_WORK REQUIRED_:
From the line containing "Toggle the select-all" through the last line of the entries, set down every line exactly and add nothing.

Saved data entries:
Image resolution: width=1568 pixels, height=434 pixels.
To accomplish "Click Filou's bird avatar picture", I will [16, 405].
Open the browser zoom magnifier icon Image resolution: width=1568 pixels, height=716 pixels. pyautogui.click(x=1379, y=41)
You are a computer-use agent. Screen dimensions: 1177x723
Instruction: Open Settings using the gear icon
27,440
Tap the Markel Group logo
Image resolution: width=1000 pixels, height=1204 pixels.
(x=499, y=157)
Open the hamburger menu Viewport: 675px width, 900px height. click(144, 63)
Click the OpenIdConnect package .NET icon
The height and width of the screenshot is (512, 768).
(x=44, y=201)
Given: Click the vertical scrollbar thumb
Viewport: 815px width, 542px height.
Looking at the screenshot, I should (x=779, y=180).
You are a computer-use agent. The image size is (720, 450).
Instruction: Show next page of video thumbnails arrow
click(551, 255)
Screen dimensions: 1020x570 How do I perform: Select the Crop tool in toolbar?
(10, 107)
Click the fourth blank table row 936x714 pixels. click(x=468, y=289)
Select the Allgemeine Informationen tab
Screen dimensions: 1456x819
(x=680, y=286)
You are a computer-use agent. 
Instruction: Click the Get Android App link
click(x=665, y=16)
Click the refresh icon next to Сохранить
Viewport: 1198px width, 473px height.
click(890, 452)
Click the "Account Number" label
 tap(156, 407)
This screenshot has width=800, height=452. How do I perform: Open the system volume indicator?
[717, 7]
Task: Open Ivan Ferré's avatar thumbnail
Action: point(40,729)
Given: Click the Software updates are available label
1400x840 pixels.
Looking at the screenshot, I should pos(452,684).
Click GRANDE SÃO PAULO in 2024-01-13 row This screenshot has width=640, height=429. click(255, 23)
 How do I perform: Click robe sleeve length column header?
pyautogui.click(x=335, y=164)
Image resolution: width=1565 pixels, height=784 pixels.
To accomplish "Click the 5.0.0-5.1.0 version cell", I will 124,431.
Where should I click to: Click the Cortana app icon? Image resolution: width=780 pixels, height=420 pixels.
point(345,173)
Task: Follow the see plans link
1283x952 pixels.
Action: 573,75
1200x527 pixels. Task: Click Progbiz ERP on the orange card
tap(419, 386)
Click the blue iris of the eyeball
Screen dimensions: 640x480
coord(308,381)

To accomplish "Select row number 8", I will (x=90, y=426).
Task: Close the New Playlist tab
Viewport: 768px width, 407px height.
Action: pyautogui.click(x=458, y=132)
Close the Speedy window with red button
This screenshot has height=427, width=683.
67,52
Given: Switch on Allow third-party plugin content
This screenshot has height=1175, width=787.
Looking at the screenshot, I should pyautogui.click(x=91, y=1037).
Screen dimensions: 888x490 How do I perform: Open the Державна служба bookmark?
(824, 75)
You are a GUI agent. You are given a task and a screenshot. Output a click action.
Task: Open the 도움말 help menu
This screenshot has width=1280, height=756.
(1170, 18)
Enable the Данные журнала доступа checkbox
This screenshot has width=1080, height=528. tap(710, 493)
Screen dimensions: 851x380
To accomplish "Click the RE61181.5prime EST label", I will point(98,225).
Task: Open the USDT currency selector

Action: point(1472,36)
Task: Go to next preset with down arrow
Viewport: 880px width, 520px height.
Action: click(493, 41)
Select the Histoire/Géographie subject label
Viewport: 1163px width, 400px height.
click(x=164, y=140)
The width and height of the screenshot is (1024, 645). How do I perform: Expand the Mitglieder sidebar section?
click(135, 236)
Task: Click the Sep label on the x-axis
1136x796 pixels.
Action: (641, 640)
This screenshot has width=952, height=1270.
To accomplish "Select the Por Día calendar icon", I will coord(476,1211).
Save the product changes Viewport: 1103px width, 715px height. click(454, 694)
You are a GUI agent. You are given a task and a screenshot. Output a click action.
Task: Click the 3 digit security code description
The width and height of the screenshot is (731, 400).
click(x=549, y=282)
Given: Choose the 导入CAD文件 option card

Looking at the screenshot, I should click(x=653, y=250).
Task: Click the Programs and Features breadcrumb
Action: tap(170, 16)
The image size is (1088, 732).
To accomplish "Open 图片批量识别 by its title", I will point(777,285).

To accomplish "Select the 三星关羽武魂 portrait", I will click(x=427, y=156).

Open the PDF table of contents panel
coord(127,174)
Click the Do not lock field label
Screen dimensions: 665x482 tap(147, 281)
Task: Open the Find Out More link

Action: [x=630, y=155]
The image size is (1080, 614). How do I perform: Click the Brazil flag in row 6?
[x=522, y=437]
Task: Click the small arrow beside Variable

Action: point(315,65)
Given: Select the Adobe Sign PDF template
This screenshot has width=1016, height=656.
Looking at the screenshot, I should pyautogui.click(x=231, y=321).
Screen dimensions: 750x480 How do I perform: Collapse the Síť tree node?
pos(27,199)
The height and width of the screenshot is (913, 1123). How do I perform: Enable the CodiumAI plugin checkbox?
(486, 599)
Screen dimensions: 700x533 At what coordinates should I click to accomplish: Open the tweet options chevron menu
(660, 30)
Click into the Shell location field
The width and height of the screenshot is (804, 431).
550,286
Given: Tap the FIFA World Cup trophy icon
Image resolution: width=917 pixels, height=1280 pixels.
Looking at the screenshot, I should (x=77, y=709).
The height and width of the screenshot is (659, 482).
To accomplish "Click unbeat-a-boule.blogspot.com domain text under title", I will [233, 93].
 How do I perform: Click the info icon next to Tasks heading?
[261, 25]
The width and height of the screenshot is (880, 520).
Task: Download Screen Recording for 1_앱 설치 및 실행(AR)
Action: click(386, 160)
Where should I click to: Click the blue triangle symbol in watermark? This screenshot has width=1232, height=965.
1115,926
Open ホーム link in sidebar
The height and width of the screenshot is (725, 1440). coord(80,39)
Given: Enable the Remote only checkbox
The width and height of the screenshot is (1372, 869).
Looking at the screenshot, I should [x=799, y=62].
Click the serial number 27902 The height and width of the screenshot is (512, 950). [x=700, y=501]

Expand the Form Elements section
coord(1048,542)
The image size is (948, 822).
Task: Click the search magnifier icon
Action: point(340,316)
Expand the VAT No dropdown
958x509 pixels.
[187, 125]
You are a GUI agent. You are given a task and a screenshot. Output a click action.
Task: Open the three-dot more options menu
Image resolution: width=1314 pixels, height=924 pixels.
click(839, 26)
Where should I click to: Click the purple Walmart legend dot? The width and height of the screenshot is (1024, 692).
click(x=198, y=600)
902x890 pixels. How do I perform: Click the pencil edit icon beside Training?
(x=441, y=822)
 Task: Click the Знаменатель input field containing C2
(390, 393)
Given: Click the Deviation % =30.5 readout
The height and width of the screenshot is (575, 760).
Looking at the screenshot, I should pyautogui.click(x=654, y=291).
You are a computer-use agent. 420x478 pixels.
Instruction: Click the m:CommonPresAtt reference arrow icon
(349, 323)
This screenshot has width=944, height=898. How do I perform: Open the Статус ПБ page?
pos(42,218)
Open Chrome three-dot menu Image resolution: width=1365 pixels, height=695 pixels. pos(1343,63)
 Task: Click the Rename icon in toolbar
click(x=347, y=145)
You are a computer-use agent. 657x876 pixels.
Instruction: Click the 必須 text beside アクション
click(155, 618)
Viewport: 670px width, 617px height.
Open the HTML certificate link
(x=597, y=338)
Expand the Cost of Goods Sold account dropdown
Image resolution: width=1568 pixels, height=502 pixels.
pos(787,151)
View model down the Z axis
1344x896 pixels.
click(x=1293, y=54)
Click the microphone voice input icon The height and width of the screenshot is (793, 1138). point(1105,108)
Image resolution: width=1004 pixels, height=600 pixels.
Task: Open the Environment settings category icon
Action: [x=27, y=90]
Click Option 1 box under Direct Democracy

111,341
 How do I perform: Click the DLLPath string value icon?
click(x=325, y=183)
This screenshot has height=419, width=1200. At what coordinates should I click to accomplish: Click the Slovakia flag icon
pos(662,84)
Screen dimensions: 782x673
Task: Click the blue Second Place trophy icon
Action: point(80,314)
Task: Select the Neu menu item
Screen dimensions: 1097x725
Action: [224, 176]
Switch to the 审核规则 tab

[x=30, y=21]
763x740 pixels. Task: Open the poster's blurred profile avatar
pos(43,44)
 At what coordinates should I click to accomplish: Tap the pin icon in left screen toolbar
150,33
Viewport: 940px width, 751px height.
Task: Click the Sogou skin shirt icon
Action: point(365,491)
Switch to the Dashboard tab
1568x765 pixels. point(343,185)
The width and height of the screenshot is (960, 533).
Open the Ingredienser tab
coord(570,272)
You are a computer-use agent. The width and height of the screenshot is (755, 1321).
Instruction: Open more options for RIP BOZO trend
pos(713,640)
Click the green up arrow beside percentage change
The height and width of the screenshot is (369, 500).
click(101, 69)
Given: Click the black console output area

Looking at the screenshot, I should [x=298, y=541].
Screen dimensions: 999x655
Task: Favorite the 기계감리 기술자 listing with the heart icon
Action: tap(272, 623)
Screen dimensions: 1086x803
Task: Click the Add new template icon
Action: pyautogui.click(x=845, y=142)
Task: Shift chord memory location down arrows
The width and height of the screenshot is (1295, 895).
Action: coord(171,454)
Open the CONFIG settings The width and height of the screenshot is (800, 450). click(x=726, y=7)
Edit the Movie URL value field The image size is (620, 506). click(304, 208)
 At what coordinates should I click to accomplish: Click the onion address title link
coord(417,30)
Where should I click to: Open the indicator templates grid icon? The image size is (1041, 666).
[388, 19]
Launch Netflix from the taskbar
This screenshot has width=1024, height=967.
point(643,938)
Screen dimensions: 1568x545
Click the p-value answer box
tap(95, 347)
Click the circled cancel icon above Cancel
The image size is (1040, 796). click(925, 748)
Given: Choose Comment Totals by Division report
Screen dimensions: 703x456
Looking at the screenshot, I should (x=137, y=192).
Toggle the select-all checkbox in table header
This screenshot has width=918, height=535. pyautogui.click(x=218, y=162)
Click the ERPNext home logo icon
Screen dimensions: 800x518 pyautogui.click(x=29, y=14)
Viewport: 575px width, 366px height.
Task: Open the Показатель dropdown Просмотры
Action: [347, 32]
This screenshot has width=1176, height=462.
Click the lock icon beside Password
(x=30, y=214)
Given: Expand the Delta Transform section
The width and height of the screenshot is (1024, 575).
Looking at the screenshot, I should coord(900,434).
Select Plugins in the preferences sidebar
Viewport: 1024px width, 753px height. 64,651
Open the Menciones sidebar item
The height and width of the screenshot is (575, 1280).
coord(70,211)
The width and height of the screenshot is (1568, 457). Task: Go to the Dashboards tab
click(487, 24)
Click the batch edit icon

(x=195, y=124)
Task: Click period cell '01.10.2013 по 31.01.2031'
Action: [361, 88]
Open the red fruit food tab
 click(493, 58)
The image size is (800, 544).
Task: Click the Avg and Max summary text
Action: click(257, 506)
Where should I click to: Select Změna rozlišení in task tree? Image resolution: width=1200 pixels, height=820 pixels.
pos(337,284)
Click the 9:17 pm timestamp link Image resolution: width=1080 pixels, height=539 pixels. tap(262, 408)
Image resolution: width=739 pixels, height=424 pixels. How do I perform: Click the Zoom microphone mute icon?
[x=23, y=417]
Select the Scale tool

_SOLUTION FOR THIS TASK_:
Toggle the select-all checkbox in table header
This screenshot has width=918, height=535. pyautogui.click(x=218, y=162)
Click the ERPNext home logo icon
Screen dimensions: 800x518 pyautogui.click(x=29, y=14)
Viewport: 575px width, 366px height.
Task: Open the Показатель dropdown Просмотры
Action: [347, 32]
This screenshot has width=1176, height=462.
Click the lock icon beside Password
(x=30, y=214)
Given: Expand the Delta Transform section
The width and height of the screenshot is (1024, 575).
Looking at the screenshot, I should coord(900,434).
Select Plugins in the preferences sidebar
Viewport: 1024px width, 753px height. 64,651
Open the Menciones sidebar item
The height and width of the screenshot is (575, 1280).
coord(70,211)
The width and height of the screenshot is (1568, 457). Task: Go to the Dashboards tab
click(487, 24)
Click the batch edit icon

(x=195, y=124)
Task: Click period cell '01.10.2013 по 31.01.2031'
Action: [361, 88]
Open the red fruit food tab
 click(493, 58)
The image size is (800, 544).
Task: Click the Avg and Max summary text
Action: click(257, 506)
Where should I click to: Select Změna rozlišení in task tree? Image resolution: width=1200 pixels, height=820 pixels.
pos(337,284)
Click the 9:17 pm timestamp link Image resolution: width=1080 pixels, height=539 pixels. tap(262, 408)
Image resolution: width=739 pixels, height=424 pixels. How do I perform: Click the Zoom microphone mute icon?
[x=23, y=417]
Select the Scale tool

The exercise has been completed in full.